Entries for pointing to words and elements:
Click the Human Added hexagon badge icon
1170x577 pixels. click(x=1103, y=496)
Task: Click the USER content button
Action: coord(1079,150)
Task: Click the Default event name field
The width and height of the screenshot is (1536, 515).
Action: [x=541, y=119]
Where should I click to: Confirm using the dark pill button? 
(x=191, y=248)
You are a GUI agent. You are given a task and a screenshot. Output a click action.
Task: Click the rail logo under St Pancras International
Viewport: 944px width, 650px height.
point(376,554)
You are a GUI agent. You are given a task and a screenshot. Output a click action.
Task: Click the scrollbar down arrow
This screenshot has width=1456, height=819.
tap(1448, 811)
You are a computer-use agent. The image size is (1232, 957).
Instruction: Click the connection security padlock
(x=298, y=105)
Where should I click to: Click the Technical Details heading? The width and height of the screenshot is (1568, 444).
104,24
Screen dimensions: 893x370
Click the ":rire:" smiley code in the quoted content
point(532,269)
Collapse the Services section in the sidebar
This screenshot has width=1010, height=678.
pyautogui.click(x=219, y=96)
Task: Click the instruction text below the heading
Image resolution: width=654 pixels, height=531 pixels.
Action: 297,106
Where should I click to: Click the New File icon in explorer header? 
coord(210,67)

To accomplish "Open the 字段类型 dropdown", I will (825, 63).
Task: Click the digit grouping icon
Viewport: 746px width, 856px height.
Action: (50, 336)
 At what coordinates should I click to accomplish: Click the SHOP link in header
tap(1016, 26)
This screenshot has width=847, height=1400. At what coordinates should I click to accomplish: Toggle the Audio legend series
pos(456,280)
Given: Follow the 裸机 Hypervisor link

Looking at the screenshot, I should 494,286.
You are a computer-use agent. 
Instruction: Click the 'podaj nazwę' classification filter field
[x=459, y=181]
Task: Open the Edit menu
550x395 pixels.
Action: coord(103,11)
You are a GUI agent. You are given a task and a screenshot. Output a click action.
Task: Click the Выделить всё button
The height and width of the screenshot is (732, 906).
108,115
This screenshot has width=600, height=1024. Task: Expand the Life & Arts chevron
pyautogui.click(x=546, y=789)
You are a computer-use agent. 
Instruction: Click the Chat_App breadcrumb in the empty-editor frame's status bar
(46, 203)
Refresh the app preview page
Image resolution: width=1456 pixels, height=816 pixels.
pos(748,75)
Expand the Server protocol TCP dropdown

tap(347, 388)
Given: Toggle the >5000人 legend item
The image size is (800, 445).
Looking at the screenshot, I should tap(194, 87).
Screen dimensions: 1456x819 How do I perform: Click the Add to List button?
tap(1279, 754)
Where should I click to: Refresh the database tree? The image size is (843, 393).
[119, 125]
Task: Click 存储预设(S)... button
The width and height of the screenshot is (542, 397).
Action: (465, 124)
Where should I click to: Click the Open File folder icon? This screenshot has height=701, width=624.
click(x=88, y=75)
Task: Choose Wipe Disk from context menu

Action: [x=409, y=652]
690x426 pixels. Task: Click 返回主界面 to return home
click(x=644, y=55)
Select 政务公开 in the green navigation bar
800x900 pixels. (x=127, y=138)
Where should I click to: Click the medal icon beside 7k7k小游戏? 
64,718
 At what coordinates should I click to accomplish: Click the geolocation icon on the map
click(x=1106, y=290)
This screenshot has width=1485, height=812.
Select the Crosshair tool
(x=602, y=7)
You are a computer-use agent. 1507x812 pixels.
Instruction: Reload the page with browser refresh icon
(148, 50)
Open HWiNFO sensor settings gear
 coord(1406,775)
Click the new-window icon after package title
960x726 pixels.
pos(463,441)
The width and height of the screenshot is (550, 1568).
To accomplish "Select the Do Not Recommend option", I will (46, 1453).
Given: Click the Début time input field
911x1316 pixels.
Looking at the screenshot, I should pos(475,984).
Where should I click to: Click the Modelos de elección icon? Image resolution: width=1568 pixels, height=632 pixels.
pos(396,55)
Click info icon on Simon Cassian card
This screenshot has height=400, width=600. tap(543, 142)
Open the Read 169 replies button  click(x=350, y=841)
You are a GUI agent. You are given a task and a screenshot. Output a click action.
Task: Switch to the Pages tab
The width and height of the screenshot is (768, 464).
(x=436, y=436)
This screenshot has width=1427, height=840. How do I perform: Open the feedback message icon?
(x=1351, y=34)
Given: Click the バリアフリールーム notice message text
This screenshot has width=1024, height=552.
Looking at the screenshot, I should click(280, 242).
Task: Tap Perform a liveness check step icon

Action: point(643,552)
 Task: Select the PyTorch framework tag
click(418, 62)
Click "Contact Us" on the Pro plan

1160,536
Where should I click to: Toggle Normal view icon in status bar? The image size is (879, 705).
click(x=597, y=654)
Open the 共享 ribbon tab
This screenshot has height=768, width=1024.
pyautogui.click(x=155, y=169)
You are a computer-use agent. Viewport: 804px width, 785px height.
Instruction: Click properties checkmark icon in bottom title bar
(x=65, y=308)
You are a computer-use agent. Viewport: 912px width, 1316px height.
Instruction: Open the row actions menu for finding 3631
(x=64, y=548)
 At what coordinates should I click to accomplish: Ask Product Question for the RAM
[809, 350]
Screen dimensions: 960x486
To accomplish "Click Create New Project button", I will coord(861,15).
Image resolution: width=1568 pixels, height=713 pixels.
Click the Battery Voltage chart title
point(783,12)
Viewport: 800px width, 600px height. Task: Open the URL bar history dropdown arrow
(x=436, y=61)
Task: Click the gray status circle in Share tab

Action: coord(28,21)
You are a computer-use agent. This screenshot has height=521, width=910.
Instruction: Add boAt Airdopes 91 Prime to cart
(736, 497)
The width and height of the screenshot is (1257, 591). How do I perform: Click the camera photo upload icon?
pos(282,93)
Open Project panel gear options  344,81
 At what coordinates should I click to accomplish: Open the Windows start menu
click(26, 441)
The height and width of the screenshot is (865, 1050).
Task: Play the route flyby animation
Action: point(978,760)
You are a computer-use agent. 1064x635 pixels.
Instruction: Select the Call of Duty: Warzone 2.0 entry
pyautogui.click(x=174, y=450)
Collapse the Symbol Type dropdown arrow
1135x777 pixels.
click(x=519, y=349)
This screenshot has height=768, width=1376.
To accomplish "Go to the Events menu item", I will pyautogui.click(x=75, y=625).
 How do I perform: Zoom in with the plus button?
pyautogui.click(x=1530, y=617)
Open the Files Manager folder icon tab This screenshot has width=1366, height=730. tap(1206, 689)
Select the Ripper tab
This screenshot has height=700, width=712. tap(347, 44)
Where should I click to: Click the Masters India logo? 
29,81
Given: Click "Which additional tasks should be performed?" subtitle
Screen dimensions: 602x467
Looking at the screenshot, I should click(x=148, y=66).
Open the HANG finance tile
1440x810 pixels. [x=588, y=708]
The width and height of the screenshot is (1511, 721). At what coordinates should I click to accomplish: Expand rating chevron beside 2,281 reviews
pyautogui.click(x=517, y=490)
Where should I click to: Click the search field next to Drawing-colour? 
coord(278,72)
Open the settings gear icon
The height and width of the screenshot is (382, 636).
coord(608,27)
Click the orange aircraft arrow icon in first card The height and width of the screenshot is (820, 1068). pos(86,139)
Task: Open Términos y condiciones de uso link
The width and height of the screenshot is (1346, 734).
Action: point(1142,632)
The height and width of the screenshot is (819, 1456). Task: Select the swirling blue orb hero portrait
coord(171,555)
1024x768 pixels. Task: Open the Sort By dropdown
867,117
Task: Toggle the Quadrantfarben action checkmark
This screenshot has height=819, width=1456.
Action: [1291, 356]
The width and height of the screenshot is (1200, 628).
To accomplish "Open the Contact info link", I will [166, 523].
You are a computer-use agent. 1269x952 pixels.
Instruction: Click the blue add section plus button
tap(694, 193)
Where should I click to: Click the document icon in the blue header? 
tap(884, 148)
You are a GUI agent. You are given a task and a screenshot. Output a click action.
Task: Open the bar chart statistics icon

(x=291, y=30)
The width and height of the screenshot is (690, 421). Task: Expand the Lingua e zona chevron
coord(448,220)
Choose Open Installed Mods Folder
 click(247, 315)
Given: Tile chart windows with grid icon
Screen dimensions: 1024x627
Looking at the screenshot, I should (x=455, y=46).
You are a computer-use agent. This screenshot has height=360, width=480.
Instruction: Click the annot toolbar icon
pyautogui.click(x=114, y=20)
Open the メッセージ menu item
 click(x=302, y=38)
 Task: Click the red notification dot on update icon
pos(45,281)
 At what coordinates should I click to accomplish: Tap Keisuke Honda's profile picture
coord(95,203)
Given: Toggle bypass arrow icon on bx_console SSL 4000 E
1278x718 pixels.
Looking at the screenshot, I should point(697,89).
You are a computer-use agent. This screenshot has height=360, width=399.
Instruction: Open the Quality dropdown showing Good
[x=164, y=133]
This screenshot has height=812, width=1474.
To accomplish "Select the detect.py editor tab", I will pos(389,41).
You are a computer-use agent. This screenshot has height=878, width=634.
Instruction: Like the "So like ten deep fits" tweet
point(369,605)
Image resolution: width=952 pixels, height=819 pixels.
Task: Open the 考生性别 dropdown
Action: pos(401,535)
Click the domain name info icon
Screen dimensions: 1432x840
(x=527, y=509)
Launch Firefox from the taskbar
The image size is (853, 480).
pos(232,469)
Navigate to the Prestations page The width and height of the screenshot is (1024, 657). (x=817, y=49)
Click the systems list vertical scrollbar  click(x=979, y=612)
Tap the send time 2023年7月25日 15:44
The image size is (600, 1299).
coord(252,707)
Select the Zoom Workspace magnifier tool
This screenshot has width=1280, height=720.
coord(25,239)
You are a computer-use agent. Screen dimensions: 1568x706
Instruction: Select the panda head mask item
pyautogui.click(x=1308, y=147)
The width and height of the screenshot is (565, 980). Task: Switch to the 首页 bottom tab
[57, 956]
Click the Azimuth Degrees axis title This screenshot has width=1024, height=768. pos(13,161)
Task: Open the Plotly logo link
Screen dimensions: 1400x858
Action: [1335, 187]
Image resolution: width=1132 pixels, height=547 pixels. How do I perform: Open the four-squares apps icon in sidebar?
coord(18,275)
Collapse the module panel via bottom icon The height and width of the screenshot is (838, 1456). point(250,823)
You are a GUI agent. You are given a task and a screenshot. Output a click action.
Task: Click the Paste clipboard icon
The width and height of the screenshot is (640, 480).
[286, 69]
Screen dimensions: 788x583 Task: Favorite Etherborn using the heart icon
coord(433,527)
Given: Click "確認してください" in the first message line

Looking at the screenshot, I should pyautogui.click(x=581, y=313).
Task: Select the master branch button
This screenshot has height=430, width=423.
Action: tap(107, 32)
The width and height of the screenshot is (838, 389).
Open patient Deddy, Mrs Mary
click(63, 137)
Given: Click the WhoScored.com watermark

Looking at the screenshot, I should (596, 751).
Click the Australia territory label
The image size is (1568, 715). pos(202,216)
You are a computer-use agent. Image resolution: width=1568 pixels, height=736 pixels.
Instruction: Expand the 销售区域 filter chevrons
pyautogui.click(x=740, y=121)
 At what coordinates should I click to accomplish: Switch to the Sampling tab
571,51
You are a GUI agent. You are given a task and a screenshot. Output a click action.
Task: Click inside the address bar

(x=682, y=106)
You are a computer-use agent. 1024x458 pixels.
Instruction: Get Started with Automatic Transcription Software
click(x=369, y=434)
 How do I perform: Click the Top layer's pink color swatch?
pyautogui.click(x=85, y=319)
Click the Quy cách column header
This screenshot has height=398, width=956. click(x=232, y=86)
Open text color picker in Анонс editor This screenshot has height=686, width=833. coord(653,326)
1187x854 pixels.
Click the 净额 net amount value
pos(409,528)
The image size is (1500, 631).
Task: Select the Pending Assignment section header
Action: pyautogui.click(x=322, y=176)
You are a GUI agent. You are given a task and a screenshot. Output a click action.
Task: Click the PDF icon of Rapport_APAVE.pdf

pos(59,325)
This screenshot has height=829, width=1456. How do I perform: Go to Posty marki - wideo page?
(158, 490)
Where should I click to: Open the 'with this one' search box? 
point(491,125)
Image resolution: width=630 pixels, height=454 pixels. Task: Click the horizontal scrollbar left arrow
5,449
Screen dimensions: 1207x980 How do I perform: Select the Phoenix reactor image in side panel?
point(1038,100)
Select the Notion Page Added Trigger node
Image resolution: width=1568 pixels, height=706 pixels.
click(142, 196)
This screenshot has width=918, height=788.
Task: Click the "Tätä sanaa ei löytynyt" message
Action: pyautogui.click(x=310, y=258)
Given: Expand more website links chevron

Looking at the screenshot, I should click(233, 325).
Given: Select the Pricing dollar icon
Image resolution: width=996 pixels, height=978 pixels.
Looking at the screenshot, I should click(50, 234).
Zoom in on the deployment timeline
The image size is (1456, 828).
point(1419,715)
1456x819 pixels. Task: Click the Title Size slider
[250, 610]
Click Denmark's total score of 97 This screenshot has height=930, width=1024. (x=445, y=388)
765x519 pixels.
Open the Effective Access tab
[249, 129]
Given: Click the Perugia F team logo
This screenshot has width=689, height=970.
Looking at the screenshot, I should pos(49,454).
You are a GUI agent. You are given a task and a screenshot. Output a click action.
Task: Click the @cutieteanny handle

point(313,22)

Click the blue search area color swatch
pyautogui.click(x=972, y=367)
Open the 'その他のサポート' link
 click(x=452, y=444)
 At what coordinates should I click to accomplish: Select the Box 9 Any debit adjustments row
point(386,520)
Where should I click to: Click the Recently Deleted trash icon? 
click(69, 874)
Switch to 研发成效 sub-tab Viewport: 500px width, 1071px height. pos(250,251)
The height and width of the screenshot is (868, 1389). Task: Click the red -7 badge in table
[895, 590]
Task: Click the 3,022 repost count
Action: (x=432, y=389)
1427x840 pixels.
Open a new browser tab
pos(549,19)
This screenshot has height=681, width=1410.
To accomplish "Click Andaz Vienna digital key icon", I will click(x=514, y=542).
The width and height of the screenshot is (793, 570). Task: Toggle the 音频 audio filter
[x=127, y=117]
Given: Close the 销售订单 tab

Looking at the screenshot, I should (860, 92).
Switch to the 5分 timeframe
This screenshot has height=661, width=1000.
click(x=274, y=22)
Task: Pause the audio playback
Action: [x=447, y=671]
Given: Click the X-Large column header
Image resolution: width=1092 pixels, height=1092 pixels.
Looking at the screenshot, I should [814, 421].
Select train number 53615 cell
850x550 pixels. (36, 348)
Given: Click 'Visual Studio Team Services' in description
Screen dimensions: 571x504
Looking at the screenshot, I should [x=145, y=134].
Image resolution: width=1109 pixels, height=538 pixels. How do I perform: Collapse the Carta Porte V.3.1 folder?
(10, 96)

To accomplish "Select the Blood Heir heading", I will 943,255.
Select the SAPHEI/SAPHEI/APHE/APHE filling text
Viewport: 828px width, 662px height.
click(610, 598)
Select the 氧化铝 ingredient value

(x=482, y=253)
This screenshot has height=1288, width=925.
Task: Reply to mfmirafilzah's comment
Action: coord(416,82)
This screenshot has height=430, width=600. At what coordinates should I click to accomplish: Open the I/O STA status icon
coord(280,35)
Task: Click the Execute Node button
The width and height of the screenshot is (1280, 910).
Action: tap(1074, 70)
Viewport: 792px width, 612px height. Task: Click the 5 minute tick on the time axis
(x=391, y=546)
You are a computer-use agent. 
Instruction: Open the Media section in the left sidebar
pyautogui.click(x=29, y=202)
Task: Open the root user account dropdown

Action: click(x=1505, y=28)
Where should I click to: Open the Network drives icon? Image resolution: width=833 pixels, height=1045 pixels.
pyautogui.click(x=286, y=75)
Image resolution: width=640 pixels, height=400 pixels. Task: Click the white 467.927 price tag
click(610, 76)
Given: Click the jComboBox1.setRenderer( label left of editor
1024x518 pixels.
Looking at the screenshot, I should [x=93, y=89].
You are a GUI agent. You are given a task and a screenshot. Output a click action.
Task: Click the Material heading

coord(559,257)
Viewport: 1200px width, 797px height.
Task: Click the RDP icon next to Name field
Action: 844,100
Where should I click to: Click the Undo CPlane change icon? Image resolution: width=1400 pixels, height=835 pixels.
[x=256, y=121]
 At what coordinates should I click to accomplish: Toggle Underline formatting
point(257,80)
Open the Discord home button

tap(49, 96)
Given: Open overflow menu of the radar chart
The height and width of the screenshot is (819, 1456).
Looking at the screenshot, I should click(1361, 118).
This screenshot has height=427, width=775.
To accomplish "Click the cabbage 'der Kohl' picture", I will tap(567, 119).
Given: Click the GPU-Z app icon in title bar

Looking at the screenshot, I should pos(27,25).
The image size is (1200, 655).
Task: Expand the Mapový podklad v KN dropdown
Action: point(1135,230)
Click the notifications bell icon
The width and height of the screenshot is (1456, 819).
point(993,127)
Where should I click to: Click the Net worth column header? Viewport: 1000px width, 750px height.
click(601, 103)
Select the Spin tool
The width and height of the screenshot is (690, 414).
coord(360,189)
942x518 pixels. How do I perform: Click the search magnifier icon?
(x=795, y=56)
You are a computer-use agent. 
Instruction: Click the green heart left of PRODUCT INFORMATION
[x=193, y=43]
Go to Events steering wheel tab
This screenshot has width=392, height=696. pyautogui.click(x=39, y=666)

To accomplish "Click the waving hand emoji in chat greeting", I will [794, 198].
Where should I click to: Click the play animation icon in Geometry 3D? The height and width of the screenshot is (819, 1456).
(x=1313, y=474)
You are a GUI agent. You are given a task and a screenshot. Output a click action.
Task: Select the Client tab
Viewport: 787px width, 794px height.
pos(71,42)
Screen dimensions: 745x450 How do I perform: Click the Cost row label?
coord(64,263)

• What to produce
Present the lines starting at the line containing "You are a computer-use agent. 1024x458" and ending at the line containing "Open text color", both included, as a numbered list with one line per item and any blank lines left out.

• Solution
1. You are a computer-use agent. 1024x458 pixels.
2. Instruction: Get Started with Automatic Transcription Software
3. click(x=369, y=434)
4.  How do I perform: Click the Top layer's pink color swatch?
5. pyautogui.click(x=85, y=319)
6. Click the Quy cách column header
7. This screenshot has height=398, width=956. click(x=232, y=86)
8. Open text color picker in Анонс editor This screenshot has height=686, width=833. coord(653,326)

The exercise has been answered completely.